- EXERCISE DIRECTIONS: Edit the records from the line containing "Click the Base URL input connection handle" through the end of the records, changing "Personal" to "Business" and leaving everything else as it is. Give only that part.

◆ ◆ ◆ ◆ ◆ ◆ ◆

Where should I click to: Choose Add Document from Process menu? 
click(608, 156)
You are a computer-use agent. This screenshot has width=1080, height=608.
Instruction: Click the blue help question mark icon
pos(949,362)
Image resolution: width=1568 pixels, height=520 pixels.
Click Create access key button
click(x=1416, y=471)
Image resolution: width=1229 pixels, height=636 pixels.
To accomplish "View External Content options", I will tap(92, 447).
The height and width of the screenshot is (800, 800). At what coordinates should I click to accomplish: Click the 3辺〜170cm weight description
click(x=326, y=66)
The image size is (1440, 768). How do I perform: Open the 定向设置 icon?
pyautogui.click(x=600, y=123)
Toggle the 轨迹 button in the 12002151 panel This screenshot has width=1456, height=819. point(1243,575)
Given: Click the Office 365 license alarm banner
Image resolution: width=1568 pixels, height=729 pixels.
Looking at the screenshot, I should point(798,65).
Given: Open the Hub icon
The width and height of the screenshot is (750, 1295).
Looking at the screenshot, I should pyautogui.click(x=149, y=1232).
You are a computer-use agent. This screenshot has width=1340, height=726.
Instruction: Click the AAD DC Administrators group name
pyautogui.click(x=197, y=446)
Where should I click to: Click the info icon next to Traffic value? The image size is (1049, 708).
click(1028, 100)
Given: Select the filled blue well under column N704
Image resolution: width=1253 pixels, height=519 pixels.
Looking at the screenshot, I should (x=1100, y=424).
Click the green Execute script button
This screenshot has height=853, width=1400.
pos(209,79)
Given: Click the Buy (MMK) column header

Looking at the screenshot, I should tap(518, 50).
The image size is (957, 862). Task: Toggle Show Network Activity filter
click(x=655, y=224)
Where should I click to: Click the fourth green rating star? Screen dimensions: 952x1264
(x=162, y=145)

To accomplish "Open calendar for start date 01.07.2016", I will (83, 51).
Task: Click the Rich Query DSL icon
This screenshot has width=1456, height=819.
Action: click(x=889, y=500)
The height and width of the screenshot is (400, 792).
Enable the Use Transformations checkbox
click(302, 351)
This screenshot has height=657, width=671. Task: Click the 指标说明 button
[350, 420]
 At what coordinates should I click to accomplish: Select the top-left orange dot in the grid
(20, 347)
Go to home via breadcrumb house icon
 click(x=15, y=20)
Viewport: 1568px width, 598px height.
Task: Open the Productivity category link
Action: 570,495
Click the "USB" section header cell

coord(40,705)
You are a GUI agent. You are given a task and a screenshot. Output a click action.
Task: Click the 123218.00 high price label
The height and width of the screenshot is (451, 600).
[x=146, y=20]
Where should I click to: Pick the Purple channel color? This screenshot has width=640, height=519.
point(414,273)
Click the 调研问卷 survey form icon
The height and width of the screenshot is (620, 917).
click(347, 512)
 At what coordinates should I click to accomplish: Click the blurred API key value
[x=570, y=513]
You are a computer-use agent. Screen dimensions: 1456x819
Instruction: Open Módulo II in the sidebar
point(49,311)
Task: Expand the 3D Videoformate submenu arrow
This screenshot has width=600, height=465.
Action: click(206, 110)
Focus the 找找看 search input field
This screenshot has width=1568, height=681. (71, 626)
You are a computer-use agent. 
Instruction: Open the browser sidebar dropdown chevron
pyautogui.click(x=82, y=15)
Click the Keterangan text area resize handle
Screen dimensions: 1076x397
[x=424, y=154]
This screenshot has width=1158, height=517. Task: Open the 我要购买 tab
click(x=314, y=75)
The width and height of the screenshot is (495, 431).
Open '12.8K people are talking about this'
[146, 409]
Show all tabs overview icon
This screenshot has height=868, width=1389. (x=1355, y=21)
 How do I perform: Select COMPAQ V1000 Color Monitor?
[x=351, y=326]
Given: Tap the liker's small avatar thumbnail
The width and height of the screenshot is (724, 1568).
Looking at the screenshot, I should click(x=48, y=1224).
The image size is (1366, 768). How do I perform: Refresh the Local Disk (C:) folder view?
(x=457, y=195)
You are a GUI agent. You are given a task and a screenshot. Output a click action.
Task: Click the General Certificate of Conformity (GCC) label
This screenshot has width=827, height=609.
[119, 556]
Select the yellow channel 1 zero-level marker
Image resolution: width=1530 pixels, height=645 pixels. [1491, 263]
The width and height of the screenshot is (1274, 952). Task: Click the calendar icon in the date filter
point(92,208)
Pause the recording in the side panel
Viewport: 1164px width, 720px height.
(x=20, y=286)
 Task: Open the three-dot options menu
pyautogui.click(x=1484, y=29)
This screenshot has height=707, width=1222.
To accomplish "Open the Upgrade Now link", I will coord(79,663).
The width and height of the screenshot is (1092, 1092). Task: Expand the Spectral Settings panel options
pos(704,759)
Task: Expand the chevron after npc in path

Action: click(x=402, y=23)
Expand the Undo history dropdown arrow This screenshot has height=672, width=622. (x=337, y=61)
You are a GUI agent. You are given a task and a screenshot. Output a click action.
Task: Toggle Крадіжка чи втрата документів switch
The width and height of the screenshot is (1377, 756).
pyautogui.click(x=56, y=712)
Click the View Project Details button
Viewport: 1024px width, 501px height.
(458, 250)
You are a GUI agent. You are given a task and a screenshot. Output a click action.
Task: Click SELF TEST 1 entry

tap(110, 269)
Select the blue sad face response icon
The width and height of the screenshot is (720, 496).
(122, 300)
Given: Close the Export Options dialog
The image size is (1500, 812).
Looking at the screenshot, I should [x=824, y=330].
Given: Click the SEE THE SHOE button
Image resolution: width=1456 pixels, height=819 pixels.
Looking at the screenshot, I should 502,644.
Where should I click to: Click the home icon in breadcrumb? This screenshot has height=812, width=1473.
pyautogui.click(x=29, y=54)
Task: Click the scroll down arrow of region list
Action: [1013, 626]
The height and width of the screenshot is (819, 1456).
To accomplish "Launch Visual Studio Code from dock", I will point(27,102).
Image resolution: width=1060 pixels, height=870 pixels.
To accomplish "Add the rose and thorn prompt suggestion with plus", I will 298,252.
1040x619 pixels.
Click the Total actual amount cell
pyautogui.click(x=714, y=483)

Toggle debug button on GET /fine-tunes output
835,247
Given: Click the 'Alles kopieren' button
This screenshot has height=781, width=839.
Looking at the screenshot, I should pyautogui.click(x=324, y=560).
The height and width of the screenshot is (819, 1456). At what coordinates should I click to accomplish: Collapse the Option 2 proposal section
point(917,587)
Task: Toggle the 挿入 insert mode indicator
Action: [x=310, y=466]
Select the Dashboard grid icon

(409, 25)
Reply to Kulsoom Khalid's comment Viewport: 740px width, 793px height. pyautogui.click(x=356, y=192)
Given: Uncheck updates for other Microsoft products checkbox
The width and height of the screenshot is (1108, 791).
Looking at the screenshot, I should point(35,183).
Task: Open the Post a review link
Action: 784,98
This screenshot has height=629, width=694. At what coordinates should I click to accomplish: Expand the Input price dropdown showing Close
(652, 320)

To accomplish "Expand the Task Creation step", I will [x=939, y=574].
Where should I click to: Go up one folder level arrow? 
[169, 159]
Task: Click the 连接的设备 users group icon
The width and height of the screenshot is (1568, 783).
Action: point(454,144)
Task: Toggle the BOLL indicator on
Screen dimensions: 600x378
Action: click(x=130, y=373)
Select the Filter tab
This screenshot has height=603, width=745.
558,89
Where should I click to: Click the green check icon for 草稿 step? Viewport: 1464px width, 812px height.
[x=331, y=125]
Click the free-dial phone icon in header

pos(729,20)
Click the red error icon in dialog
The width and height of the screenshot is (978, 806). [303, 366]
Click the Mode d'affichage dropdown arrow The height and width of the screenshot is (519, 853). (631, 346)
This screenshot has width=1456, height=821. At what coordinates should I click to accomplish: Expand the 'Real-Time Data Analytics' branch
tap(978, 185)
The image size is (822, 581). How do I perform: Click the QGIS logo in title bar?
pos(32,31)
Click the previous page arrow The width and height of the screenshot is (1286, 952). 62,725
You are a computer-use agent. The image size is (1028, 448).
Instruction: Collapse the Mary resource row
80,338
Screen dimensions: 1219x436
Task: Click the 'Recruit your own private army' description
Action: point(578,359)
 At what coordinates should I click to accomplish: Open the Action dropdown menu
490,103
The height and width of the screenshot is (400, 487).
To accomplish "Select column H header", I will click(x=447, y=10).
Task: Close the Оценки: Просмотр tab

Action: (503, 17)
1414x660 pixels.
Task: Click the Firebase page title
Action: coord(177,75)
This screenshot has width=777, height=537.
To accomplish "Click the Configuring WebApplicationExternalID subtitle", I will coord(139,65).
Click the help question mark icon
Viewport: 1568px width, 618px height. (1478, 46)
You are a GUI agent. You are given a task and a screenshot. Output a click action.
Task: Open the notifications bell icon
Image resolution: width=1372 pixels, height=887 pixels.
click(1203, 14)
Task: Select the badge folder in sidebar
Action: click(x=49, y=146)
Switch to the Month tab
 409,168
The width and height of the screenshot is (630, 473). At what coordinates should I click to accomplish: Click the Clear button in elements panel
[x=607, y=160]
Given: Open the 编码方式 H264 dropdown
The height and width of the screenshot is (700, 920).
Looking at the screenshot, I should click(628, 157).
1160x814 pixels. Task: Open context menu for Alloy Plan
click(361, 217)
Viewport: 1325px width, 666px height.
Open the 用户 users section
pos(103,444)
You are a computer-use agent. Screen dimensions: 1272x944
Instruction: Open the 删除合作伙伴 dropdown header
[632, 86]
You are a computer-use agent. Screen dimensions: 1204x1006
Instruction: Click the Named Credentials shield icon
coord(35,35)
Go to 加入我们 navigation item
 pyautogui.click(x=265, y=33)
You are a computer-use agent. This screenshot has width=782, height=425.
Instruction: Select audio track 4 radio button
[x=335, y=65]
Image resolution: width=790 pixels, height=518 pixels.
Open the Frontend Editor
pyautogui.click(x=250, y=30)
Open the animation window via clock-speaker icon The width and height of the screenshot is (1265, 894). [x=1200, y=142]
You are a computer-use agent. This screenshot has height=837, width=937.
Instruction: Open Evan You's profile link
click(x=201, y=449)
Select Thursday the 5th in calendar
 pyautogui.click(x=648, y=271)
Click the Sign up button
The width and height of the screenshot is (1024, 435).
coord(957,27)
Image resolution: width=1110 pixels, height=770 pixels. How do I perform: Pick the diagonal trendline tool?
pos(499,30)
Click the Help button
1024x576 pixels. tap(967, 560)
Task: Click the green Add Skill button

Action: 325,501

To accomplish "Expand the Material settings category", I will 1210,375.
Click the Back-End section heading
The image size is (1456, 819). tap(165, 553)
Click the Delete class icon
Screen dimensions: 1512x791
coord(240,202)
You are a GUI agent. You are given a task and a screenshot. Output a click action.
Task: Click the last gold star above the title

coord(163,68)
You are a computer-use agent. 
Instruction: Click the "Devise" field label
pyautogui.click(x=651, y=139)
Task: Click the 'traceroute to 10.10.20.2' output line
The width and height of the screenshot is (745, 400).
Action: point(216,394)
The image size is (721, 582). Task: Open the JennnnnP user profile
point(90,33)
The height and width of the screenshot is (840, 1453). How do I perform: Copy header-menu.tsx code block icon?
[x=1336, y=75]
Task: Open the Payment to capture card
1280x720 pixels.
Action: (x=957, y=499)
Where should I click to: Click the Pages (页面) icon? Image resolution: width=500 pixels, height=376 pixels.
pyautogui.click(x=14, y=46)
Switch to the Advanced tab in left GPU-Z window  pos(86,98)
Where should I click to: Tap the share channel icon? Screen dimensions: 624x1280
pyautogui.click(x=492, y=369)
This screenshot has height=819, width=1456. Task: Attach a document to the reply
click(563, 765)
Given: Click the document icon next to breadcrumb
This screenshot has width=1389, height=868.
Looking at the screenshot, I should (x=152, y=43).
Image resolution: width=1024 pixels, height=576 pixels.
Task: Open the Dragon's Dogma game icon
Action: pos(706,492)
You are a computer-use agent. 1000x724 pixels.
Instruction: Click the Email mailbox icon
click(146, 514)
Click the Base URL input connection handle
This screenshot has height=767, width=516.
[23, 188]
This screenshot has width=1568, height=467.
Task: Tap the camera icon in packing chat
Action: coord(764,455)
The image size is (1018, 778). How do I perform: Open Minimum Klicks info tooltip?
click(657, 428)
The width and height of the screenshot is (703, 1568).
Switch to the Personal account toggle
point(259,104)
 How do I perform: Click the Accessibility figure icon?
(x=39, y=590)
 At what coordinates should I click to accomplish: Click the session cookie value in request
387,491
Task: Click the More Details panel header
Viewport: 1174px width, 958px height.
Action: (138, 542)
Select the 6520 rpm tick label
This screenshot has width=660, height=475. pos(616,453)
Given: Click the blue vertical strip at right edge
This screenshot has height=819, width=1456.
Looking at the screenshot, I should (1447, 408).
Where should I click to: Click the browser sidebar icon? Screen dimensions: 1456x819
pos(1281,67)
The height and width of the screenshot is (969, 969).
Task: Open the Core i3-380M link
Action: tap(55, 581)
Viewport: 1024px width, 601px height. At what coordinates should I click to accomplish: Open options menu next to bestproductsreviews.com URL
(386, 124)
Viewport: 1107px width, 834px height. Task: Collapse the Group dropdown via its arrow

◆ ◆ ◆ ◆ ◆ ◆ ◆

- CORRECT RESULT:
Click the Base URL input connection handle
This screenshot has height=767, width=516.
[23, 188]
This screenshot has width=1568, height=467.
Task: Tap the camera icon in packing chat
Action: coord(764,455)
The image size is (1018, 778). How do I perform: Open Minimum Klicks info tooltip?
click(657, 428)
The width and height of the screenshot is (703, 1568).
Switch to the Business account toggle
point(259,104)
 How do I perform: Click the Accessibility figure icon?
(x=39, y=590)
 At what coordinates should I click to accomplish: Click the session cookie value in request
387,491
Task: Click the More Details panel header
Viewport: 1174px width, 958px height.
Action: (138, 542)
Select the 6520 rpm tick label
This screenshot has width=660, height=475. pos(616,453)
Given: Click the blue vertical strip at right edge
This screenshot has height=819, width=1456.
Looking at the screenshot, I should (1447, 408).
Where should I click to: Click the browser sidebar icon? Screen dimensions: 1456x819
pos(1281,67)
The height and width of the screenshot is (969, 969).
Task: Open the Core i3-380M link
Action: tap(55, 581)
Viewport: 1024px width, 601px height. At what coordinates should I click to accomplish: Open options menu next to bestproductsreviews.com URL
(386, 124)
Viewport: 1107px width, 834px height. Task: Collapse the Group dropdown via its arrow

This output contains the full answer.